§ HOW TO COMPLETE THIS TASK:
Copy the data below exactly.

§ RECORD SET:
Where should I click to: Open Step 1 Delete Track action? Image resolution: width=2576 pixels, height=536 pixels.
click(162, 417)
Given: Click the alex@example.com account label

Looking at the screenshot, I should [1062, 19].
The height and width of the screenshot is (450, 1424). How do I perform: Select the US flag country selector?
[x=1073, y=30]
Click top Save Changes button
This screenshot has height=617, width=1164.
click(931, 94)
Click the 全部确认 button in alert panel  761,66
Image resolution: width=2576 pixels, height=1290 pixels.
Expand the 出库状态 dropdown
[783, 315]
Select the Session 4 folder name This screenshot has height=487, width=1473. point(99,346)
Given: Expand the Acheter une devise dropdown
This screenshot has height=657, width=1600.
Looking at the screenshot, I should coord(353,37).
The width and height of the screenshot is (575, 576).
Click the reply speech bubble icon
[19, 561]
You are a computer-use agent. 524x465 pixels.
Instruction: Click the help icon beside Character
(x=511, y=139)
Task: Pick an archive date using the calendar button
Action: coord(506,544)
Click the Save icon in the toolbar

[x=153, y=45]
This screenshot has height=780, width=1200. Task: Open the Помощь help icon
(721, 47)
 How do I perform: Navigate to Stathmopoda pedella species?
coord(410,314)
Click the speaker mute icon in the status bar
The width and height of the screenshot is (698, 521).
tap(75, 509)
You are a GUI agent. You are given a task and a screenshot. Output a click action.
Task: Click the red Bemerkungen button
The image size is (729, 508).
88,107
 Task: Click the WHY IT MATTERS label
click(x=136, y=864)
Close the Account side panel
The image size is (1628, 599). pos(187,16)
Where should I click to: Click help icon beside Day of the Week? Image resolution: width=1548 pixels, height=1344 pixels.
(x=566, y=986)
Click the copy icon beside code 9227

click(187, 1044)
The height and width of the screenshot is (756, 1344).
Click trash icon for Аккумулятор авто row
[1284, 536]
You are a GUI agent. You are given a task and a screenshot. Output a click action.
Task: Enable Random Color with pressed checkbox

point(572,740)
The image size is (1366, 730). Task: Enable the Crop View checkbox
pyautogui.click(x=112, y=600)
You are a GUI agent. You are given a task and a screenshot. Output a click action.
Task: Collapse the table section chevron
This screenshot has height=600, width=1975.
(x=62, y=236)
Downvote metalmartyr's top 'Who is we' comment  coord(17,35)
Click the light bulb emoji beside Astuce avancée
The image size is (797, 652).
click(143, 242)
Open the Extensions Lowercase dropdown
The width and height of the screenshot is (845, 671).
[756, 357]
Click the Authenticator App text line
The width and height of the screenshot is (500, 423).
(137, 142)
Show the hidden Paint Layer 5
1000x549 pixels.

§ EXERCISE SOLUTION:
Where should I click to: Open Step 1 Delete Track action? Image resolution: width=2576 pixels, height=536 pixels.
click(162, 417)
Given: Click the alex@example.com account label

Looking at the screenshot, I should [1062, 19].
The height and width of the screenshot is (450, 1424). How do I perform: Select the US flag country selector?
[x=1073, y=30]
Click top Save Changes button
This screenshot has height=617, width=1164.
click(931, 94)
Click the 全部确认 button in alert panel  761,66
Image resolution: width=2576 pixels, height=1290 pixels.
Expand the 出库状态 dropdown
[783, 315]
Select the Session 4 folder name This screenshot has height=487, width=1473. point(99,346)
Given: Expand the Acheter une devise dropdown
This screenshot has height=657, width=1600.
Looking at the screenshot, I should coord(353,37).
The width and height of the screenshot is (575, 576).
Click the reply speech bubble icon
[19, 561]
You are a computer-use agent. 524x465 pixels.
Instruction: Click the help icon beside Character
(x=511, y=139)
Task: Pick an archive date using the calendar button
Action: coord(506,544)
Click the Save icon in the toolbar

[x=153, y=45]
This screenshot has height=780, width=1200. Task: Open the Помощь help icon
(721, 47)
 How do I perform: Navigate to Stathmopoda pedella species?
coord(410,314)
Click the speaker mute icon in the status bar
The width and height of the screenshot is (698, 521).
tap(75, 509)
You are a GUI agent. You are given a task and a screenshot. Output a click action.
Task: Click the red Bemerkungen button
The image size is (729, 508).
88,107
 Task: Click the WHY IT MATTERS label
click(x=136, y=864)
Close the Account side panel
The image size is (1628, 599). pos(187,16)
Where should I click to: Click help icon beside Day of the Week? Image resolution: width=1548 pixels, height=1344 pixels.
(x=566, y=986)
Click the copy icon beside code 9227

click(187, 1044)
The height and width of the screenshot is (756, 1344).
Click trash icon for Аккумулятор авто row
[1284, 536]
You are a GUI agent. You are given a task and a screenshot. Output a click action.
Task: Enable Random Color with pressed checkbox

point(572,740)
The image size is (1366, 730). Task: Enable the Crop View checkbox
pyautogui.click(x=112, y=600)
You are a GUI agent. You are given a task and a screenshot. Output a click action.
Task: Collapse the table section chevron
This screenshot has height=600, width=1975.
(x=62, y=236)
Downvote metalmartyr's top 'Who is we' comment  coord(17,35)
Click the light bulb emoji beside Astuce avancée
The image size is (797, 652).
click(143, 242)
Open the Extensions Lowercase dropdown
The width and height of the screenshot is (845, 671).
[756, 357]
Click the Authenticator App text line
The width and height of the screenshot is (500, 423).
(137, 142)
Show the hidden Paint Layer 5
1000x549 pixels.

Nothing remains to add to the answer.